SHORT PROBLEM: Copy out every line of the following data without changing anything.

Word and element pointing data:
.....

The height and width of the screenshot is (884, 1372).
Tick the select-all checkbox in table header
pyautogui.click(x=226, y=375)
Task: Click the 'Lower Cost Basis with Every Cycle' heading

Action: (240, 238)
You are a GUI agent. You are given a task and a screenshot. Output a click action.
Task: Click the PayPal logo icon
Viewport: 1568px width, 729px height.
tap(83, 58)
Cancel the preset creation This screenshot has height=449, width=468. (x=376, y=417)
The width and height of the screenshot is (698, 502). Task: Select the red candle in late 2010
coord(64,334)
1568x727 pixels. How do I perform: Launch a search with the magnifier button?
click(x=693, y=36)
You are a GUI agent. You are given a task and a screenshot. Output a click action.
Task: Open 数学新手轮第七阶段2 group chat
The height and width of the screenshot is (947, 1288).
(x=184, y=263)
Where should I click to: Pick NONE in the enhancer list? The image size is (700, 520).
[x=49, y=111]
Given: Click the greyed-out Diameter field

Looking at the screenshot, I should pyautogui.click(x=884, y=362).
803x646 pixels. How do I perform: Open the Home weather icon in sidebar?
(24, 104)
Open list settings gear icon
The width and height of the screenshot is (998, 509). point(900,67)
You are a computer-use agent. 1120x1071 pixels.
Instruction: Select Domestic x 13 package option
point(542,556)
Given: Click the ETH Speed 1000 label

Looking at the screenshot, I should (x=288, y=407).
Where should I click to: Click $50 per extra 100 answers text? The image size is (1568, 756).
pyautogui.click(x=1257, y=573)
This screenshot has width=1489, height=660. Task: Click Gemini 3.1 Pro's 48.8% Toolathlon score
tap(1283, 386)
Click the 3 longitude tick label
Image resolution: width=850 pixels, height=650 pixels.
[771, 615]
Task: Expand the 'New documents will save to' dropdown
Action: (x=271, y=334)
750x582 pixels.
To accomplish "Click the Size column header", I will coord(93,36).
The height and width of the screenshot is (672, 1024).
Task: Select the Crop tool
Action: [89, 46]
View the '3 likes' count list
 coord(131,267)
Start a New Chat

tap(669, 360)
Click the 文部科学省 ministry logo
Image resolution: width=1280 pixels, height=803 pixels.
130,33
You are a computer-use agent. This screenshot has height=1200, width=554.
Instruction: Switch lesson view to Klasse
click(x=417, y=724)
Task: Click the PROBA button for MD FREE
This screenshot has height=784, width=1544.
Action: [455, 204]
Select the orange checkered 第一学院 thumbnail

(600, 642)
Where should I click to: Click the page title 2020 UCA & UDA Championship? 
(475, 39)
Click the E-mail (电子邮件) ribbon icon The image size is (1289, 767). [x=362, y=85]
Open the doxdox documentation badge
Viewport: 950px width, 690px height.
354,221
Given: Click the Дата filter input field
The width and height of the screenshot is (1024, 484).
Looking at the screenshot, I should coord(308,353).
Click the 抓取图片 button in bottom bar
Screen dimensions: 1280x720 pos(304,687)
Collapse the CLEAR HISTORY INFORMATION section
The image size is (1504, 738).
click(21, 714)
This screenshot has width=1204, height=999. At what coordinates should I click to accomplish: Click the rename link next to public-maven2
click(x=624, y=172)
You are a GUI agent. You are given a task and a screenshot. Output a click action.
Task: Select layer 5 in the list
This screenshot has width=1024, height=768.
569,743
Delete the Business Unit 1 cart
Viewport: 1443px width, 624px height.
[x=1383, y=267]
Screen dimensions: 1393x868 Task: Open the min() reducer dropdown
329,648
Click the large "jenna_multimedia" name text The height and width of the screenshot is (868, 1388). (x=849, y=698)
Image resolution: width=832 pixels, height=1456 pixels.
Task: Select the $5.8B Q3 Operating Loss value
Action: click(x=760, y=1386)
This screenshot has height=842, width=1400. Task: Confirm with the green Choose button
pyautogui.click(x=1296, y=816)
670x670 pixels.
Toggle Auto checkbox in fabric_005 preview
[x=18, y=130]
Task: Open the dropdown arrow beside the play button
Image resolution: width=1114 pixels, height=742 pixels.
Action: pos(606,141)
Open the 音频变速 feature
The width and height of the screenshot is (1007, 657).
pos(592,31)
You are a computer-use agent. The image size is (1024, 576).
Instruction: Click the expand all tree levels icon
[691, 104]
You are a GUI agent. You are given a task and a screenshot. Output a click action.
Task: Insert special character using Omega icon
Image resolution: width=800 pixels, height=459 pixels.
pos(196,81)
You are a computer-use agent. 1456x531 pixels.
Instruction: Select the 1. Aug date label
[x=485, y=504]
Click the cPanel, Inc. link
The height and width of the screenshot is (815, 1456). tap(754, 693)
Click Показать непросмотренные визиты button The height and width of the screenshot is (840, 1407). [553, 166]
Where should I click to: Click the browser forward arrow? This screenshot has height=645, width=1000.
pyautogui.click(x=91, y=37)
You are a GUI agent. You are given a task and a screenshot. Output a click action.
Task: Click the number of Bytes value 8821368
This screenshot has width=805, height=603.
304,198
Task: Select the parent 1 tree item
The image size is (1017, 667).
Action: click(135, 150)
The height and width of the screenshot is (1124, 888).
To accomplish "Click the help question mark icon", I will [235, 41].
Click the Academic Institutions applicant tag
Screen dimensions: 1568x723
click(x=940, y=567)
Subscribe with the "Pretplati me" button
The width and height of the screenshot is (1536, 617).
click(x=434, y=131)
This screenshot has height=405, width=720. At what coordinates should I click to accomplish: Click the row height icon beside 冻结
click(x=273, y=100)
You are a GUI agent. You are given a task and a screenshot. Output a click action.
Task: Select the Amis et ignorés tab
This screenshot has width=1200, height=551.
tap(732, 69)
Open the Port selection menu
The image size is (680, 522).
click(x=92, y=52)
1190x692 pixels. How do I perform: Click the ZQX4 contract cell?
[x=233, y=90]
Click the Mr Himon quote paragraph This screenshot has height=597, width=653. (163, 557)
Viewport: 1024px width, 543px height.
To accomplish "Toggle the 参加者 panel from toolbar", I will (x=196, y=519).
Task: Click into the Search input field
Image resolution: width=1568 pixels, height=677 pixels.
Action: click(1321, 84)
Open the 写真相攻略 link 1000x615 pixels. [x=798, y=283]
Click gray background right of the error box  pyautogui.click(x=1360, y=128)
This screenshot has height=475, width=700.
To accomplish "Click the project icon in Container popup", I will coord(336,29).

.....

RESPONSE TO THIS EXERCISE:
The height and width of the screenshot is (884, 1372).
Tick the select-all checkbox in table header
pyautogui.click(x=226, y=375)
Task: Click the 'Lower Cost Basis with Every Cycle' heading

Action: (240, 238)
You are a GUI agent. You are given a task and a screenshot. Output a click action.
Task: Click the PayPal logo icon
Viewport: 1568px width, 729px height.
tap(83, 58)
Cancel the preset creation This screenshot has height=449, width=468. (x=376, y=417)
The width and height of the screenshot is (698, 502). Task: Select the red candle in late 2010
coord(64,334)
1568x727 pixels. How do I perform: Launch a search with the magnifier button?
click(x=693, y=36)
You are a GUI agent. You are given a task and a screenshot. Output a click action.
Task: Open 数学新手轮第七阶段2 group chat
The height and width of the screenshot is (947, 1288).
(x=184, y=263)
Where should I click to: Pick NONE in the enhancer list? The image size is (700, 520).
[x=49, y=111]
Given: Click the greyed-out Diameter field

Looking at the screenshot, I should pyautogui.click(x=884, y=362).
803x646 pixels. How do I perform: Open the Home weather icon in sidebar?
(24, 104)
Open list settings gear icon
The width and height of the screenshot is (998, 509). point(900,67)
You are a computer-use agent. 1120x1071 pixels.
Instruction: Select Domestic x 13 package option
point(542,556)
Given: Click the ETH Speed 1000 label

Looking at the screenshot, I should (x=288, y=407).
Where should I click to: Click $50 per extra 100 answers text? The image size is (1568, 756).
pyautogui.click(x=1257, y=573)
This screenshot has width=1489, height=660. Task: Click Gemini 3.1 Pro's 48.8% Toolathlon score
tap(1283, 386)
Click the 3 longitude tick label
Image resolution: width=850 pixels, height=650 pixels.
[771, 615]
Task: Expand the 'New documents will save to' dropdown
Action: (x=271, y=334)
750x582 pixels.
To accomplish "Click the Size column header", I will coord(93,36).
The height and width of the screenshot is (672, 1024).
Task: Select the Crop tool
Action: [89, 46]
View the '3 likes' count list
 coord(131,267)
Start a New Chat

tap(669, 360)
Click the 文部科学省 ministry logo
Image resolution: width=1280 pixels, height=803 pixels.
130,33
You are a computer-use agent. This screenshot has height=1200, width=554.
Instruction: Switch lesson view to Klasse
click(x=417, y=724)
Task: Click the PROBA button for MD FREE
This screenshot has height=784, width=1544.
Action: [455, 204]
Select the orange checkered 第一学院 thumbnail

(600, 642)
Where should I click to: Click the page title 2020 UCA & UDA Championship? 
(475, 39)
Click the E-mail (电子邮件) ribbon icon The image size is (1289, 767). [x=362, y=85]
Open the doxdox documentation badge
Viewport: 950px width, 690px height.
354,221
Given: Click the Дата filter input field
The width and height of the screenshot is (1024, 484).
Looking at the screenshot, I should coord(308,353).
Click the 抓取图片 button in bottom bar
Screen dimensions: 1280x720 pos(304,687)
Collapse the CLEAR HISTORY INFORMATION section
The image size is (1504, 738).
click(21, 714)
This screenshot has width=1204, height=999. At what coordinates should I click to accomplish: Click the rename link next to public-maven2
click(x=624, y=172)
You are a GUI agent. You are given a task and a screenshot. Output a click action.
Task: Select layer 5 in the list
This screenshot has width=1024, height=768.
569,743
Delete the Business Unit 1 cart
Viewport: 1443px width, 624px height.
[x=1383, y=267]
Screen dimensions: 1393x868 Task: Open the min() reducer dropdown
329,648
Click the large "jenna_multimedia" name text The height and width of the screenshot is (868, 1388). (x=849, y=698)
Image resolution: width=832 pixels, height=1456 pixels.
Task: Select the $5.8B Q3 Operating Loss value
Action: click(x=760, y=1386)
This screenshot has height=842, width=1400. Task: Confirm with the green Choose button
pyautogui.click(x=1296, y=816)
670x670 pixels.
Toggle Auto checkbox in fabric_005 preview
[x=18, y=130]
Task: Open the dropdown arrow beside the play button
Image resolution: width=1114 pixels, height=742 pixels.
Action: pos(606,141)
Open the 音频变速 feature
The width and height of the screenshot is (1007, 657).
pos(592,31)
You are a computer-use agent. The image size is (1024, 576).
Instruction: Click the expand all tree levels icon
[691, 104]
You are a GUI agent. You are given a task and a screenshot. Output a click action.
Task: Insert special character using Omega icon
Image resolution: width=800 pixels, height=459 pixels.
pos(196,81)
You are a computer-use agent. 1456x531 pixels.
Instruction: Select the 1. Aug date label
[x=485, y=504]
Click the cPanel, Inc. link
The height and width of the screenshot is (815, 1456). tap(754, 693)
Click Показать непросмотренные визиты button The height and width of the screenshot is (840, 1407). [553, 166]
Where should I click to: Click the browser forward arrow? This screenshot has height=645, width=1000.
pyautogui.click(x=91, y=37)
You are a GUI agent. You are given a task and a screenshot. Output a click action.
Task: Click the number of Bytes value 8821368
This screenshot has width=805, height=603.
304,198
Task: Select the parent 1 tree item
The image size is (1017, 667).
Action: click(135, 150)
The height and width of the screenshot is (1124, 888).
To accomplish "Click the help question mark icon", I will [235, 41].
Click the Academic Institutions applicant tag
Screen dimensions: 1568x723
click(x=940, y=567)
Subscribe with the "Pretplati me" button
The width and height of the screenshot is (1536, 617).
click(x=434, y=131)
This screenshot has height=405, width=720. At what coordinates should I click to accomplish: Click the row height icon beside 冻结
click(x=273, y=100)
You are a GUI agent. You are given a task and a screenshot. Output a click action.
Task: Select the Amis et ignorés tab
This screenshot has width=1200, height=551.
tap(732, 69)
Open the Port selection menu
The image size is (680, 522).
click(x=92, y=52)
1190x692 pixels. How do I perform: Click the ZQX4 contract cell?
[x=233, y=90]
Click the Mr Himon quote paragraph This screenshot has height=597, width=653. (163, 557)
Viewport: 1024px width, 543px height.
To accomplish "Toggle the 参加者 panel from toolbar", I will (x=196, y=519).
Task: Click into the Search input field
Image resolution: width=1568 pixels, height=677 pixels.
Action: click(1321, 84)
Open the 写真相攻略 link 1000x615 pixels. [x=798, y=283]
Click gray background right of the error box  pyautogui.click(x=1360, y=128)
This screenshot has height=475, width=700.
To accomplish "Click the project icon in Container popup", I will coord(336,29).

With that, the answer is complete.